• _GIVEN PROBLEM_: Quote the lines below word for word, from the first line of the dataset entries up to and including the line that contains "click(473, 133)".

==== PROVIDED ENTRIES

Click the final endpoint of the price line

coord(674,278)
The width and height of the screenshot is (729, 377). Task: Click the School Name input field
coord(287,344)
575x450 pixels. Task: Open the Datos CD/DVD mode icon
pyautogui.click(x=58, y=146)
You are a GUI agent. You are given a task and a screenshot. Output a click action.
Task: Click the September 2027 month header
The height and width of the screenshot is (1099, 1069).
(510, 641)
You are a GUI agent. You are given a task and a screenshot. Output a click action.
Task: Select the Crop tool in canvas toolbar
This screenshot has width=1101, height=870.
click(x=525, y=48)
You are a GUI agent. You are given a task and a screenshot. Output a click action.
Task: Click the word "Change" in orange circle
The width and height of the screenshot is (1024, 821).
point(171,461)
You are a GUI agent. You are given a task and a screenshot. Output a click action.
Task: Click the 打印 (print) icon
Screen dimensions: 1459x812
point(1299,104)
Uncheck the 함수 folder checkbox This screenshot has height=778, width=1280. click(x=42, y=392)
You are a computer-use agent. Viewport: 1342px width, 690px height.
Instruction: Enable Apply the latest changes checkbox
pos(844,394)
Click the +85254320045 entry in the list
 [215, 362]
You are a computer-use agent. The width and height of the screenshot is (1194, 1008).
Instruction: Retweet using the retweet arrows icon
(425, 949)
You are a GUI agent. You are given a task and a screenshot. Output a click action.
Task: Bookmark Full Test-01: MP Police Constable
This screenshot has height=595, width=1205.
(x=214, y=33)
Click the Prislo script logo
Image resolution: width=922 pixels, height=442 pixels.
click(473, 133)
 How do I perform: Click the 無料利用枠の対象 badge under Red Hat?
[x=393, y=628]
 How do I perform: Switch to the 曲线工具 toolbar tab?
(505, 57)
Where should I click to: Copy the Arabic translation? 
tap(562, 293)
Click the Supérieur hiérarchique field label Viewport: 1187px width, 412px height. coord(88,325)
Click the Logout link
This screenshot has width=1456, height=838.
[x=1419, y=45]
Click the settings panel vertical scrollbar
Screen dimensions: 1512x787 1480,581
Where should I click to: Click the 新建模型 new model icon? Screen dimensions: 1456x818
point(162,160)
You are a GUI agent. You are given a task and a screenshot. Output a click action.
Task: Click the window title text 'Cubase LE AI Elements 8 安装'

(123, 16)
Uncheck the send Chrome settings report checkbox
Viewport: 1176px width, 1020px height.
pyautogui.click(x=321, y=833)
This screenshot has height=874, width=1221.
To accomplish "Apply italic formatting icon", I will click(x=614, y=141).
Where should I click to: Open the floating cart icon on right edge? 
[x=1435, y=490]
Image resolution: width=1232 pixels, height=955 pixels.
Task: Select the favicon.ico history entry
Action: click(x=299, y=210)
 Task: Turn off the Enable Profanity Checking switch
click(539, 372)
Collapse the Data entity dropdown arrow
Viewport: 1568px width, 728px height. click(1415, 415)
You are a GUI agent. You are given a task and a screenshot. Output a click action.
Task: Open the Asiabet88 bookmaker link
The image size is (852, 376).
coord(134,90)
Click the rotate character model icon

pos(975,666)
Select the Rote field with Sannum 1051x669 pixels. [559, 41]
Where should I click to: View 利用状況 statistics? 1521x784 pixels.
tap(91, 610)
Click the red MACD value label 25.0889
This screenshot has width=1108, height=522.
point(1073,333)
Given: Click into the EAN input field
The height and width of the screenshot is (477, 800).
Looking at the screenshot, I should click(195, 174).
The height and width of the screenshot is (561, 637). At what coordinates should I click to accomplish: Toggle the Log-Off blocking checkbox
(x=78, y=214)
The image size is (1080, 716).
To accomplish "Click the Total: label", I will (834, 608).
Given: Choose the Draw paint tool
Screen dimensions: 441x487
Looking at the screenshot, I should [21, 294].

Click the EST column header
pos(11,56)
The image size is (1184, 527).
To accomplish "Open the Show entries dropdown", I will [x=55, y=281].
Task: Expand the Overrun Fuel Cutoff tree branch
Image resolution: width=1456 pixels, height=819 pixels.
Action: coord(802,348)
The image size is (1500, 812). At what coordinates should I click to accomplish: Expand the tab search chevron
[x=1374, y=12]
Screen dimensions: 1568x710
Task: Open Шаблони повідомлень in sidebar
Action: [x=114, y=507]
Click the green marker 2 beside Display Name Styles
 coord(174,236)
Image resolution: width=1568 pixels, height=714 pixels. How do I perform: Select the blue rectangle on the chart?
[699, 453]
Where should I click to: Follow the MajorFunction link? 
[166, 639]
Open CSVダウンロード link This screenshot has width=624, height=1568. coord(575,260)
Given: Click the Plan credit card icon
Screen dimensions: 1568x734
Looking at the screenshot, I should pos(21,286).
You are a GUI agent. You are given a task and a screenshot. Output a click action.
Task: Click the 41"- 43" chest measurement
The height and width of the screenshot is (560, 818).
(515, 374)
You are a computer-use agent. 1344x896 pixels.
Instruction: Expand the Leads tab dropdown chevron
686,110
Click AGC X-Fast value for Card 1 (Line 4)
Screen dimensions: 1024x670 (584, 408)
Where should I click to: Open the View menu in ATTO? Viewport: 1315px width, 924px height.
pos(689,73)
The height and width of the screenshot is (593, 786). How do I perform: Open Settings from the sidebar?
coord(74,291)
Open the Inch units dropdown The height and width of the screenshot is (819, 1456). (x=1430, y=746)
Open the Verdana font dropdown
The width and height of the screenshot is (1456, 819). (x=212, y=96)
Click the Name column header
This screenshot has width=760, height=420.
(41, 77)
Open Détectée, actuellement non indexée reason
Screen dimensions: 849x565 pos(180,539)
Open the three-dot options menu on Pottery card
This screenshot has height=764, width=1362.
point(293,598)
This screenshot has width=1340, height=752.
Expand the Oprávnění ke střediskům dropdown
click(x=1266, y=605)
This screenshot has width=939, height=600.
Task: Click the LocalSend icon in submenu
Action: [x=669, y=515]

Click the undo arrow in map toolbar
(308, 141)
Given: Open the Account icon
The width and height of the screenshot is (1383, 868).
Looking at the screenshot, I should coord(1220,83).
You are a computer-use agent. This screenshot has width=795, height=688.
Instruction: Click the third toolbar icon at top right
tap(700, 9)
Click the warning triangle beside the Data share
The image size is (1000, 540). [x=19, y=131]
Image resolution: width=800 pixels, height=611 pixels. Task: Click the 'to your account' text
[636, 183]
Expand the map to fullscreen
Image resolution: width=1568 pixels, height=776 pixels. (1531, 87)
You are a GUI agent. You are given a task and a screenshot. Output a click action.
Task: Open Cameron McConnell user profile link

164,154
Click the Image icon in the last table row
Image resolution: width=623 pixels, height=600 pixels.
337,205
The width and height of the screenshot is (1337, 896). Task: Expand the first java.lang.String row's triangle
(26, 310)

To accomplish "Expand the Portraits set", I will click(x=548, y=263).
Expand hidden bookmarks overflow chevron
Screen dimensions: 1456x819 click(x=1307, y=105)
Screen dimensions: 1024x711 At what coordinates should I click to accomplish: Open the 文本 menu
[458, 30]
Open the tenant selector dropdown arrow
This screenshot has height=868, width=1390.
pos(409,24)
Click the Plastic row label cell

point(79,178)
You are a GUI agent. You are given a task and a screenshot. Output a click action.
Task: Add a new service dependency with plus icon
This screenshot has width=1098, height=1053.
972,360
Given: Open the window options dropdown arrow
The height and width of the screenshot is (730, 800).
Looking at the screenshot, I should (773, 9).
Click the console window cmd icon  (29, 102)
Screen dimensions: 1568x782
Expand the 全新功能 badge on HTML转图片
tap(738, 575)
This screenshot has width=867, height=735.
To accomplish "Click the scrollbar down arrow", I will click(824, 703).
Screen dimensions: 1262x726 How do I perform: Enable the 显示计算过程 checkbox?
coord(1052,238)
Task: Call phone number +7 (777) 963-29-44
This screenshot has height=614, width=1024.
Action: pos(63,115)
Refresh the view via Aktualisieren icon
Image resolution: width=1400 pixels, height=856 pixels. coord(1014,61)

========

• _RESPONSE BELOW_:
Click the final endpoint of the price line

coord(674,278)
The width and height of the screenshot is (729, 377). Task: Click the School Name input field
coord(287,344)
575x450 pixels. Task: Open the Datos CD/DVD mode icon
pyautogui.click(x=58, y=146)
You are a GUI agent. You are given a task and a screenshot. Output a click action.
Task: Click the September 2027 month header
The height and width of the screenshot is (1099, 1069).
(510, 641)
You are a GUI agent. You are given a task and a screenshot. Output a click action.
Task: Select the Crop tool in canvas toolbar
This screenshot has width=1101, height=870.
click(x=525, y=48)
You are a GUI agent. You are given a task and a screenshot. Output a click action.
Task: Click the word "Change" in orange circle
The width and height of the screenshot is (1024, 821).
point(171,461)
You are a GUI agent. You are given a task and a screenshot. Output a click action.
Task: Click the 打印 (print) icon
Screen dimensions: 1459x812
point(1299,104)
Uncheck the 함수 folder checkbox This screenshot has height=778, width=1280. click(x=42, y=392)
You are a computer-use agent. Viewport: 1342px width, 690px height.
Instruction: Enable Apply the latest changes checkbox
pos(844,394)
Click the +85254320045 entry in the list
 [215, 362]
You are a computer-use agent. The width and height of the screenshot is (1194, 1008).
Instruction: Retweet using the retweet arrows icon
(425, 949)
You are a GUI agent. You are given a task and a screenshot. Output a click action.
Task: Bookmark Full Test-01: MP Police Constable
This screenshot has height=595, width=1205.
(x=214, y=33)
Click the Prislo script logo
Image resolution: width=922 pixels, height=442 pixels.
click(473, 133)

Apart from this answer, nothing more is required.